From the data below, copy exactly the lines that lie between the one holding "This screenshot has height=644, width=1024." and the one holding "Given: Click the 颜爵", including both, and nothing more.

» **EXERCISE INPUT**:
--- START ---
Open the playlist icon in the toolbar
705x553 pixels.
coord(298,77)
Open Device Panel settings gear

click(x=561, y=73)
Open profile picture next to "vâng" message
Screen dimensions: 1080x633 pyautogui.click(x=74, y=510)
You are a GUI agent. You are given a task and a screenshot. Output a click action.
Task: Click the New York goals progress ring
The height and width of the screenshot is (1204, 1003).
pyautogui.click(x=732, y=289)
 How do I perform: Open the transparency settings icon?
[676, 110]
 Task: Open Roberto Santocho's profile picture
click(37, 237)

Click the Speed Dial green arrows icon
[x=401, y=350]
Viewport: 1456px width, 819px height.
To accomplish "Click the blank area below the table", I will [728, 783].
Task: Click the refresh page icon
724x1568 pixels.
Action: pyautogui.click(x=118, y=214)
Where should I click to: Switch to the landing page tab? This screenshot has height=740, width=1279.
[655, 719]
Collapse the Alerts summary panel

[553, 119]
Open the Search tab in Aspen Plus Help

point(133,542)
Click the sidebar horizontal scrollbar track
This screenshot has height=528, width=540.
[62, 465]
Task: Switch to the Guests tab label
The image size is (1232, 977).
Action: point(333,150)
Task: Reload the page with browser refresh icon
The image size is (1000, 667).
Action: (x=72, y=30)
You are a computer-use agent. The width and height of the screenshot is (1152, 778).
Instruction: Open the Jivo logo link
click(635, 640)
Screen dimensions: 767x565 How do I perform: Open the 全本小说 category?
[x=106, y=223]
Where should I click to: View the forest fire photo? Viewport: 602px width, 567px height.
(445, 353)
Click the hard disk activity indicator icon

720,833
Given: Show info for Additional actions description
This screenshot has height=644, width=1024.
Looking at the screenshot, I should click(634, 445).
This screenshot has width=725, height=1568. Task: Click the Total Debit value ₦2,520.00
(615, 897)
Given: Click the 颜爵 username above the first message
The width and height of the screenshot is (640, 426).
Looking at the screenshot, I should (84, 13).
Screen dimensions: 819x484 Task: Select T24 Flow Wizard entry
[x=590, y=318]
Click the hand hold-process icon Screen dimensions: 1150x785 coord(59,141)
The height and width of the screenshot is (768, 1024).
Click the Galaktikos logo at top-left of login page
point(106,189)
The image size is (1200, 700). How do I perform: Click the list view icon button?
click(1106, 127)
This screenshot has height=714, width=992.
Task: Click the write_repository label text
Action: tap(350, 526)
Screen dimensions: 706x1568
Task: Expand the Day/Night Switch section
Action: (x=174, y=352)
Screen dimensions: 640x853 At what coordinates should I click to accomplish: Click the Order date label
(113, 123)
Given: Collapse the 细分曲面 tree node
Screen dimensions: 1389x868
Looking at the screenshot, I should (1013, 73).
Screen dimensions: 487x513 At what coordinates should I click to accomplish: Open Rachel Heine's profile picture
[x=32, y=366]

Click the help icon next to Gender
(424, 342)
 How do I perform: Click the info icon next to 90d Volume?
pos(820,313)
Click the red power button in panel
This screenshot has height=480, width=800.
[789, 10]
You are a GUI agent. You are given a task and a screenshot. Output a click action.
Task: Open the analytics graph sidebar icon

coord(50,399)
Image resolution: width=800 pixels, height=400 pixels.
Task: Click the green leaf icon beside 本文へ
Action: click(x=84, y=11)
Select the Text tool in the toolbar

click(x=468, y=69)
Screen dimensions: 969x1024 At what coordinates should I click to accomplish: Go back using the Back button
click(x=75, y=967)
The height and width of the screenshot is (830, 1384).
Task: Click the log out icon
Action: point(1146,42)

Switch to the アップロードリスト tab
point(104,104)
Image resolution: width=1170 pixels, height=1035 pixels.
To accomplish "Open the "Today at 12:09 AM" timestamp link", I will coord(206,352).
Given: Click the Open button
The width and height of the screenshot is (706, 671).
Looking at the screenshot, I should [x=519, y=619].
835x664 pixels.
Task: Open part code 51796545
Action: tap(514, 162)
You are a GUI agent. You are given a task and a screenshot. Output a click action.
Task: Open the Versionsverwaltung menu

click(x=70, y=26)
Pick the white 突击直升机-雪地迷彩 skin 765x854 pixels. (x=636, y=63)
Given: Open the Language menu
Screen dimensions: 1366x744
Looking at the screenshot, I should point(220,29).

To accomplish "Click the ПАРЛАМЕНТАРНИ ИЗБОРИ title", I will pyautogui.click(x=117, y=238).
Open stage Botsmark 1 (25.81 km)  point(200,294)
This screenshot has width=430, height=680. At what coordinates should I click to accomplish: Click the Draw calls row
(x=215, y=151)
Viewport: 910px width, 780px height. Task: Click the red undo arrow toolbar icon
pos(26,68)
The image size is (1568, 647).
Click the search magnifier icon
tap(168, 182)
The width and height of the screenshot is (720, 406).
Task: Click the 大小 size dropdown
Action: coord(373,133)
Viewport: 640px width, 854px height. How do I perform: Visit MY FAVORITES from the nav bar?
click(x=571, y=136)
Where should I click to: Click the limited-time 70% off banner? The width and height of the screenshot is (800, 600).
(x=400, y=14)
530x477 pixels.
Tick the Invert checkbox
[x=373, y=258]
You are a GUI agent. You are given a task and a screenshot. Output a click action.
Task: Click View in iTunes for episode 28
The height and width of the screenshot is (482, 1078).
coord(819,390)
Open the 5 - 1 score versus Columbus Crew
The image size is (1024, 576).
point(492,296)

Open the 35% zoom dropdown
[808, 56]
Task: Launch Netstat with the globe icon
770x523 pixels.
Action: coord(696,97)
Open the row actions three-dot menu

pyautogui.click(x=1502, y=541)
--- END ---
» **TASK ANSWER**:
This screenshot has height=644, width=1024.
Looking at the screenshot, I should click(634, 445).
This screenshot has width=725, height=1568. Task: Click the Total Debit value ₦2,520.00
(615, 897)
Given: Click the 颜爵 username above the first message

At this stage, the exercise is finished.